Ciò verso precisi obiettivi. Ad esempio, più contrattazione collettiva di secondo livello con la partecipazione del sindacato alle scelte delle imprese e dei lavoratori agli utili. Ma soprattutto, in questa prospettiva, più quota di salario rimessa alla volontà di imprenditori e sindacati, contro la cultura dei minimi retributivi stabiliti dal ccnl.
In questo modo, le imprese avrebbero infatti possibilità di ancorare i salari al proprio trend produttivo, di pagare a seconda di esso di più o di meno i lavoratori, incentivati per questo a produrre in misura maggiore, dunque di sopravvivere e in definitiva di garantire nel tempo l’occupazione.
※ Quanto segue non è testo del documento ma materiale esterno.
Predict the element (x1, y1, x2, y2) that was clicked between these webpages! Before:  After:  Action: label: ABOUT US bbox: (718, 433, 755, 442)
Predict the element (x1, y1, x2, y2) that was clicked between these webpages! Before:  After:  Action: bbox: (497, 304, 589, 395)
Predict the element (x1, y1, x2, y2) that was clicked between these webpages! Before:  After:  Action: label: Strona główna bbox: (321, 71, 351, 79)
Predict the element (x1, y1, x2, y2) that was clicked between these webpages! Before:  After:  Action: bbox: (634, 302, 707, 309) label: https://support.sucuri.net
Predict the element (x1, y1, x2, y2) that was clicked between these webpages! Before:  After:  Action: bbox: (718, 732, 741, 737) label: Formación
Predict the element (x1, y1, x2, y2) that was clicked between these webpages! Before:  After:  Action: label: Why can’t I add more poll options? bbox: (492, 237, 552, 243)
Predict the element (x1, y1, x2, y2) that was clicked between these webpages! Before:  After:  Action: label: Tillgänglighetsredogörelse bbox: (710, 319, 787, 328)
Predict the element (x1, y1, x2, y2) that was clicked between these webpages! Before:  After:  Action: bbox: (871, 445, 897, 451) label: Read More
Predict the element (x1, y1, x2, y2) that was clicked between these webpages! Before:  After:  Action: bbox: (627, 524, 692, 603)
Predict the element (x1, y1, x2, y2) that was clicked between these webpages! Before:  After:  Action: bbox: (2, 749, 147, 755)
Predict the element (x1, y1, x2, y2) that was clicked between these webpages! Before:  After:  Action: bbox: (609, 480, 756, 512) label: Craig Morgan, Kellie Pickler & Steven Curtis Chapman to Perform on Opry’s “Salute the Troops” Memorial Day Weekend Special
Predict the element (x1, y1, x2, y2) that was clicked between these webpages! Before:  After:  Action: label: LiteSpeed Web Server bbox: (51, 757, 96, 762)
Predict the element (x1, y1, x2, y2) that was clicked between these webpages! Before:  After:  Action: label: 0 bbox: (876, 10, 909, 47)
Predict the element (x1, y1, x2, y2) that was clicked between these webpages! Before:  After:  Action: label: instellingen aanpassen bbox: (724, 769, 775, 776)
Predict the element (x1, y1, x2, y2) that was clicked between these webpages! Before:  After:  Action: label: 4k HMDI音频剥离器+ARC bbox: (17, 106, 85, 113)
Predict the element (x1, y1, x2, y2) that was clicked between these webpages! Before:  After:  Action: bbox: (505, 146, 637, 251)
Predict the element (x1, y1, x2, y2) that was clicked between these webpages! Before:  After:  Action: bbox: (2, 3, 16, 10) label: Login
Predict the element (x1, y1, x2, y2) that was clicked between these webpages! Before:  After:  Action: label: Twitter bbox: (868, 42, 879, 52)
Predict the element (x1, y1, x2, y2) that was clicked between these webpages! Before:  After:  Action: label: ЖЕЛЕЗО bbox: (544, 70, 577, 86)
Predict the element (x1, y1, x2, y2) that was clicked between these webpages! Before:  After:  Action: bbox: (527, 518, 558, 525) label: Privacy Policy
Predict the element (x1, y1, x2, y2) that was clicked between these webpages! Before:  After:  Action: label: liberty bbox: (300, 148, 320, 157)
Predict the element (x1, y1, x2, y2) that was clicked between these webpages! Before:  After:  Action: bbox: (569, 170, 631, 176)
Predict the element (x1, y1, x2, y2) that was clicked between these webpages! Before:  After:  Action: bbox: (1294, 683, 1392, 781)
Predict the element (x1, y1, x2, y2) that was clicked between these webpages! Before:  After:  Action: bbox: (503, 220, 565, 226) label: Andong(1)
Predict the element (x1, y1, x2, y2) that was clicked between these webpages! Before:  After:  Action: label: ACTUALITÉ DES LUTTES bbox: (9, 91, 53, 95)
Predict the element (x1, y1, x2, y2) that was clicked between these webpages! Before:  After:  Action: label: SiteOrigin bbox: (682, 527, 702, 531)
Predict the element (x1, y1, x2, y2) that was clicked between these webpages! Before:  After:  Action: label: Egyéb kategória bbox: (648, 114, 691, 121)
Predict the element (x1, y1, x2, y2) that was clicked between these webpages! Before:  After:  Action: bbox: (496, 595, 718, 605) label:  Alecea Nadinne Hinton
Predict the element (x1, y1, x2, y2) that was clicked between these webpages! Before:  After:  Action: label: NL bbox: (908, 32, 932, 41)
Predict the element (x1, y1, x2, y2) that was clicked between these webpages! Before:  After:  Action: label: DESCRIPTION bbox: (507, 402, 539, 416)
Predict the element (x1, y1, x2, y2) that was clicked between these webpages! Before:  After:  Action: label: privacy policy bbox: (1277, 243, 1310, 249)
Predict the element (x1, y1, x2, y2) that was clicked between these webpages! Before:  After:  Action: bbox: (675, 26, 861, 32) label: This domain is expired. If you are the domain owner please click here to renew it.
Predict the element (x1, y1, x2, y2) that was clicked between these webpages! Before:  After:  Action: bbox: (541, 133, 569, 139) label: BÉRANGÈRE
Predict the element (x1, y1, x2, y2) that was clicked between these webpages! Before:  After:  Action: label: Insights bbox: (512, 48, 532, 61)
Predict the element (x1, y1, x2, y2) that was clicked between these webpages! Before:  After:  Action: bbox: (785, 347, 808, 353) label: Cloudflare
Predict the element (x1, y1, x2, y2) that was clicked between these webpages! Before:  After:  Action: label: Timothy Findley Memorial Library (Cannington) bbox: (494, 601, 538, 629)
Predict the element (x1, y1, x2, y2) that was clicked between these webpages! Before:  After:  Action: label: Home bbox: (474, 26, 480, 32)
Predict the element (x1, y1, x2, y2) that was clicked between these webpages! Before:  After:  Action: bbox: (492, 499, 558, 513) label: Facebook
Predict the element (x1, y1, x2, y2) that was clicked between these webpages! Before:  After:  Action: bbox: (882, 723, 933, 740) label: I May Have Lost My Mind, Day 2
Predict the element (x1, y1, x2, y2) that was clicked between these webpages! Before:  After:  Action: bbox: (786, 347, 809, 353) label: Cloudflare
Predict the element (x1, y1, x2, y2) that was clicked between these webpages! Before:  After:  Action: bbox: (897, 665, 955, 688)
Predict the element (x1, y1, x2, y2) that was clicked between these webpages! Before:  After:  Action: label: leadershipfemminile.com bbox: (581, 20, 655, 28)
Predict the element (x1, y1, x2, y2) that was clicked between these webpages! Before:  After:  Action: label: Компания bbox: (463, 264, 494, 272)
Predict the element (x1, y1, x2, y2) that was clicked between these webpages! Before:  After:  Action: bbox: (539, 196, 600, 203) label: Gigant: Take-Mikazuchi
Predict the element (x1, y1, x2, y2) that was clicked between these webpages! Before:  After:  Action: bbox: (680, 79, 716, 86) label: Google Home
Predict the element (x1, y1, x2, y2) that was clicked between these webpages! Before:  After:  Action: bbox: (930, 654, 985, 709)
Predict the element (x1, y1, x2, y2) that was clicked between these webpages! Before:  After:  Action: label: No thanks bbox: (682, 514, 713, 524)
Ed invece, allo stato, le imprese sono obbligate a pagare retribuzioni stabilite da attori che si muovono su un palco che non vedono. E così, quelle piccole talora collassano; le grandi fanno resistenza a ricorrere alle retribuzioni premiali.
Si tratterebbe, in fondo, di un esempio di “connettività”[2] tra imprenditori e sindacati, come quella già sperimentata negli altri Paesi, a partire dalla Germania sino alla Russia con il sindacato IATUO Lukoil. Ma soprattutto, di una via che non conduce ad un bivio di nome Electrolux.
Ciro Cafiero
Collaboratore della cattedra di diritto del lavoro presso la Luiss e la Lumsa
[1] Per una più compiuta indagine sul ruolo e sull’evoluzione del sindacato, si veda M. Martone, Governo dell’economia e azione sindacale, in Trattato di diritto commerciale e di diritto pubblico dell’economia, Vol. XLII, diretto da F. Galgano, Padova, 2006
[2] In questo senso si veda, F. Occhetta, La società italiana: tra sopravvivenza e innovazione, La Civiltà Cattolica, 18 gennaio 2014, 3926, pag. 119 e ss.